In the new AI Policy Institute/YouGov poll, the “better us than China” argument was presented five different ways in five different questions. Strikingly, each time, the majority of respondents rejected the argument. For example, 67 percent of voters said we should restrict how powerful AI models can become, even though that risks making American companies fall behind China. Only 14 percent disagreed.
Naturally, with any poll about a technology that doesn’t yet exist, there’s a bit of a challenge in interpreting the responses. But what a strong majority of the American public seems to be saying here is: just because we’re worried about a foreign power getting ahead, doesn’t mean that it makes sense to unleash upon ourselves a technology we think will severely harm us.
AGI, it turns out, is just not a popular idea in America.
“As we’re asking these poll questions and getting such lopsided results, it’s honestly a little bit surprising to me to see how lopsided it is,” Daniel Colson, the executive director of the AI Policy Institute, told me. “There’s actually quite a large disconnect between a lot of the elite discourse or discourse in the labs and what the American public wants.”
And yet, Colson pointed out, “most of the direction of society is set by the technologists and by the technologies that are being released … There’s an important way in which that’s extremely undemocratic.”
He expressed consternation that when tech billionaires recently descended on Washington to opine on AI policy at Sen. Chuck Schumer’s invitation, they did so behind closed doors. The public didn’t get to watch, never mind participate in, a discussion that will shape its future.

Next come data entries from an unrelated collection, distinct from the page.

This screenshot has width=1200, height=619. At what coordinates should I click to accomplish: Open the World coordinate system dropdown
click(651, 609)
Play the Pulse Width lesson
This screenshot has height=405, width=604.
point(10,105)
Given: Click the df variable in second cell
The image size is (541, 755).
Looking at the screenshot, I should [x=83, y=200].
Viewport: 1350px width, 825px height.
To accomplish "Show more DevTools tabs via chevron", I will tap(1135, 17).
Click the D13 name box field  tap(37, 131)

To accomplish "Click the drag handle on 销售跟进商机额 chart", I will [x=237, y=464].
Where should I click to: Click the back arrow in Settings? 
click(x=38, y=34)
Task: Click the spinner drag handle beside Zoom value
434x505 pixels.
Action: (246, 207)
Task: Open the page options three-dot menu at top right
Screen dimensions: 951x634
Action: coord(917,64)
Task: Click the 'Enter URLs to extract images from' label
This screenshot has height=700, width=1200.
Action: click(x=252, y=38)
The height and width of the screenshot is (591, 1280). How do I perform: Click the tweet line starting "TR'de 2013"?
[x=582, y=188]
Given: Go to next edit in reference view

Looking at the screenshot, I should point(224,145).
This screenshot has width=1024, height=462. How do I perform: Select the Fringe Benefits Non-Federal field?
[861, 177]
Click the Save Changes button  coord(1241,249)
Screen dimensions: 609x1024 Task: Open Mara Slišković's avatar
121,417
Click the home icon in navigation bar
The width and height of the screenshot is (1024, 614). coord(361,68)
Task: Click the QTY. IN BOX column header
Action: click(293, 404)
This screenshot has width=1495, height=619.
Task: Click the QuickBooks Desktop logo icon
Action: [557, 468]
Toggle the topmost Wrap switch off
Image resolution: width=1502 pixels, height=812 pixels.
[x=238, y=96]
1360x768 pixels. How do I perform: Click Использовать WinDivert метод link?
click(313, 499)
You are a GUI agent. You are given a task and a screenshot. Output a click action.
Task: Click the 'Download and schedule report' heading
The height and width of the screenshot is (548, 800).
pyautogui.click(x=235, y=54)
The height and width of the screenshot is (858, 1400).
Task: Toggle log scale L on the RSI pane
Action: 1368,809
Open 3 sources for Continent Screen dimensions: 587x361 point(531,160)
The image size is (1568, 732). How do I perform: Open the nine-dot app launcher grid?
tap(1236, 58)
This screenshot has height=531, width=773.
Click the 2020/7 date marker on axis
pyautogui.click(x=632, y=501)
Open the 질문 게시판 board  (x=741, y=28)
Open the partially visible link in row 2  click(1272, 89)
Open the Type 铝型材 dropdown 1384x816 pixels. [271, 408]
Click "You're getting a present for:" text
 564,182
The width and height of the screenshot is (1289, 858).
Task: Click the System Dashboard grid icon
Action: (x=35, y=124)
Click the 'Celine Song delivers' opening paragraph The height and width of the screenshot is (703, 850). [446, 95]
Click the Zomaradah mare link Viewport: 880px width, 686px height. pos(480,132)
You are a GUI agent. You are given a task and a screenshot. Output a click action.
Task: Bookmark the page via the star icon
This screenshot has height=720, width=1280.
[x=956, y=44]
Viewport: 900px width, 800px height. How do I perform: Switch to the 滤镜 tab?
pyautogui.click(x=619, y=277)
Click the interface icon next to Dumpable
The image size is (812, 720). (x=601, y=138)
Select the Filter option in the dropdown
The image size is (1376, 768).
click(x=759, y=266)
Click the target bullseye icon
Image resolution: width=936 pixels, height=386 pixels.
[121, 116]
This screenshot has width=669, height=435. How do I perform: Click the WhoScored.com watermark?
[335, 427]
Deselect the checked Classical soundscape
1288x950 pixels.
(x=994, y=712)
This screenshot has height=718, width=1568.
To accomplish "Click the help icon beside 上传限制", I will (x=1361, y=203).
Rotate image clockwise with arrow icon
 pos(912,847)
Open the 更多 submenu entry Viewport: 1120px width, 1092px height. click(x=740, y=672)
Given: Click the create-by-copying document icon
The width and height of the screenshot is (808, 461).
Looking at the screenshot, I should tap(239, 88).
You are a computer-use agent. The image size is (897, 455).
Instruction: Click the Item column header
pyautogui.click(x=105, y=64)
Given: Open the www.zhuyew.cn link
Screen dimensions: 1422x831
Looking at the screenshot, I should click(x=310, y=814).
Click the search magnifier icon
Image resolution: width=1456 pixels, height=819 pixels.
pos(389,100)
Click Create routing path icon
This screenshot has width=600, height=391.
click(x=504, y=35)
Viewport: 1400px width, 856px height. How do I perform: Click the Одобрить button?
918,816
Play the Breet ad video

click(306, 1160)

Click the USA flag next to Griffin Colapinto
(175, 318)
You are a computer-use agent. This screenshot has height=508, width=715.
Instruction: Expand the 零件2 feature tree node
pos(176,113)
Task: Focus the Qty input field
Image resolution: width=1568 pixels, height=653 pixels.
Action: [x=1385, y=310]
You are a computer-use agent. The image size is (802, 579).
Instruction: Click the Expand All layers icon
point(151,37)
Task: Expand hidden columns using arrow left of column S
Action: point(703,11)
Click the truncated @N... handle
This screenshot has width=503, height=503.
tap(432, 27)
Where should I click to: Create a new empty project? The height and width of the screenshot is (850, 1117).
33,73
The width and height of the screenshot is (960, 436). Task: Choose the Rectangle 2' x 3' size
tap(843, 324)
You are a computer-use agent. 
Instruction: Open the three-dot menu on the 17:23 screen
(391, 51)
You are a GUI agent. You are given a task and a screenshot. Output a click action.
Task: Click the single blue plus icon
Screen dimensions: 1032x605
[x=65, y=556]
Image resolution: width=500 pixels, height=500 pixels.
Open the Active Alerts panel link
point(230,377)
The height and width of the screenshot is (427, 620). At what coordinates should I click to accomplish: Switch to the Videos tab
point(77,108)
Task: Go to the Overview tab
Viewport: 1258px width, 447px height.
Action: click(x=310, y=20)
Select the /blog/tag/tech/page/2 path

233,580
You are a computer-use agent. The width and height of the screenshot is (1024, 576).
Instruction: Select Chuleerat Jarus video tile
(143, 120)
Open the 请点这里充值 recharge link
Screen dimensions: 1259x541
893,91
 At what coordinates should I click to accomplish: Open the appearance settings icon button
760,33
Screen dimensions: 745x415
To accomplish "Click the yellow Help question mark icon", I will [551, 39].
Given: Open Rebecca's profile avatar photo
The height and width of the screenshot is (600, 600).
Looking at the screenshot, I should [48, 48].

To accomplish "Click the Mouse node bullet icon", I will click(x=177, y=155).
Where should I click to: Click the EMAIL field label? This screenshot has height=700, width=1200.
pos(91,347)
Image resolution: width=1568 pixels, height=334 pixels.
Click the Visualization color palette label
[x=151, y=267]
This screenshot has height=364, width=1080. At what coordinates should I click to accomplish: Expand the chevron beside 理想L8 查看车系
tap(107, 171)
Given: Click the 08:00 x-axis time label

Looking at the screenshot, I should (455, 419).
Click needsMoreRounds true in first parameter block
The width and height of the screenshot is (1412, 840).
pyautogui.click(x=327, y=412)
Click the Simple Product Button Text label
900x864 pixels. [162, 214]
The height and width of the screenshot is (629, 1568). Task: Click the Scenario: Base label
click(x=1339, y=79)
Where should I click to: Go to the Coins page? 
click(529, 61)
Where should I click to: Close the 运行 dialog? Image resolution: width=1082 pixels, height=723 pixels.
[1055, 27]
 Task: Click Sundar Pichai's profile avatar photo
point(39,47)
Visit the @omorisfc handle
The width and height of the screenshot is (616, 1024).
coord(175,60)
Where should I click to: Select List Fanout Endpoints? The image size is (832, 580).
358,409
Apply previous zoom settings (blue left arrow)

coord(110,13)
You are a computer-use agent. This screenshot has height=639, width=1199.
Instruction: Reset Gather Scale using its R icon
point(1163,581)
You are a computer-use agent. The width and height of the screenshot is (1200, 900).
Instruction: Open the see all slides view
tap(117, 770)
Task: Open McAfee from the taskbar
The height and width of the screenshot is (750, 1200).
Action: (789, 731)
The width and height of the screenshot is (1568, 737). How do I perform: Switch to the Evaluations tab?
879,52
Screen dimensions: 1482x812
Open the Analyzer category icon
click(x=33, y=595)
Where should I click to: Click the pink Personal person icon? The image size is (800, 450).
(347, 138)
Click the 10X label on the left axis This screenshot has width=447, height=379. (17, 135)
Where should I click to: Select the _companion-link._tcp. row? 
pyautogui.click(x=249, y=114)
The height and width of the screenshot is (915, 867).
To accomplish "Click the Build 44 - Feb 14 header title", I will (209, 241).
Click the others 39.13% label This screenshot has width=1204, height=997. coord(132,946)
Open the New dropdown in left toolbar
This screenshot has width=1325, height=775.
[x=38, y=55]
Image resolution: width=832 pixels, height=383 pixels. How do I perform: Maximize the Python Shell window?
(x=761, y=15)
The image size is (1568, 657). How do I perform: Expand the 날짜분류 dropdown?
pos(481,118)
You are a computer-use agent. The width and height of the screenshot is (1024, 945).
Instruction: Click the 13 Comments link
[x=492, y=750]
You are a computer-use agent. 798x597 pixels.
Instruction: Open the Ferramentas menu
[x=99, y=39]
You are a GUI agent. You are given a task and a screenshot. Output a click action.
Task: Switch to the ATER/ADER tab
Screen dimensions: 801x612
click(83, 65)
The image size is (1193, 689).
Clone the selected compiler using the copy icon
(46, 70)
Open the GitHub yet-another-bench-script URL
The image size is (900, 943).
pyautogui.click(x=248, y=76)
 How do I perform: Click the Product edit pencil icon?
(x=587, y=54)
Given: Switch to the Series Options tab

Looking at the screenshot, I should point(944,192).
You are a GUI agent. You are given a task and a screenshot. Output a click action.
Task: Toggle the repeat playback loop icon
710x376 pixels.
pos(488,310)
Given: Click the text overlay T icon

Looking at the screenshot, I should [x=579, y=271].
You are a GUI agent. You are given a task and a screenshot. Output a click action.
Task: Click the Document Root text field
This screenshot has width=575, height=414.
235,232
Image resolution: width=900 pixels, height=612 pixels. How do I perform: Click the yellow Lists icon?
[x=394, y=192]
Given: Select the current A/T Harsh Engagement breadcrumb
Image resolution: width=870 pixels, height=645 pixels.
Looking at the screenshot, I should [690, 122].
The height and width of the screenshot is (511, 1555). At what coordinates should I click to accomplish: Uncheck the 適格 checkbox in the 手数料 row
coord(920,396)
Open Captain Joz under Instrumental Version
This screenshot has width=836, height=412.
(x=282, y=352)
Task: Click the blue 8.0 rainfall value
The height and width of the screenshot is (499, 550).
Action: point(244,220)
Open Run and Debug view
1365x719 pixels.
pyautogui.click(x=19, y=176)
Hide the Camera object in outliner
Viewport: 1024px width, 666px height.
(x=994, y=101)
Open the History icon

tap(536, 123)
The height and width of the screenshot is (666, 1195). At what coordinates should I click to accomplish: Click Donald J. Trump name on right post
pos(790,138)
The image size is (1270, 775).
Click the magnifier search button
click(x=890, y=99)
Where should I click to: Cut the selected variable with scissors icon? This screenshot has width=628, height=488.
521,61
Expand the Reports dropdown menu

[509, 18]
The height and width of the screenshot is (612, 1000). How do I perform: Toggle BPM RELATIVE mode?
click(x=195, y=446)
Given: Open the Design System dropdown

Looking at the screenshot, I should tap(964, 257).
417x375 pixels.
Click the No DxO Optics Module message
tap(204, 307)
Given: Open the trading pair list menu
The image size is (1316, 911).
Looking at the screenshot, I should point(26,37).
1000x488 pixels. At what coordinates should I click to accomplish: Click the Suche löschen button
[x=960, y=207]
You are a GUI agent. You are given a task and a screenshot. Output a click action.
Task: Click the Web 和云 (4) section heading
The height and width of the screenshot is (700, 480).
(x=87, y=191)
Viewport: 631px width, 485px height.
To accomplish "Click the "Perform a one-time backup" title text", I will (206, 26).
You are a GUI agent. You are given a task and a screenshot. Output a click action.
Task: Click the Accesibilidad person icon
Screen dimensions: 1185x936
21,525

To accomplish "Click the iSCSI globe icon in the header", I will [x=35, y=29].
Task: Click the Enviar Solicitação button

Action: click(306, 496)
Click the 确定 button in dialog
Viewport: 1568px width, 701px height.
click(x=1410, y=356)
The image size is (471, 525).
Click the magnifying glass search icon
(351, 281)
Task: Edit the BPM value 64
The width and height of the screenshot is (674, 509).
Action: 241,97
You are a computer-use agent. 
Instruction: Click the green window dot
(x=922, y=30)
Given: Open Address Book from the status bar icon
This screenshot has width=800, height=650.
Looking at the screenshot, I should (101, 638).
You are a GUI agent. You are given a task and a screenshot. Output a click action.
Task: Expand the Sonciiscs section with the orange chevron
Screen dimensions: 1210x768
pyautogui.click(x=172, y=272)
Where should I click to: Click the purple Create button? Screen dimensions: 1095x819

According to Schwarz, we shouldn’t let technologists depict the development of AGI as if it’s some natural law, as inevitable as gravity. It’s a choice — a deeply political one.
“The desire for societal change is not merely a technological aim, it is a fully political aim,” she said. “If the publicly stated aim is to ‘change everything about society,’ then this alone should be a prompt to trigger some level of democratic input and oversight.”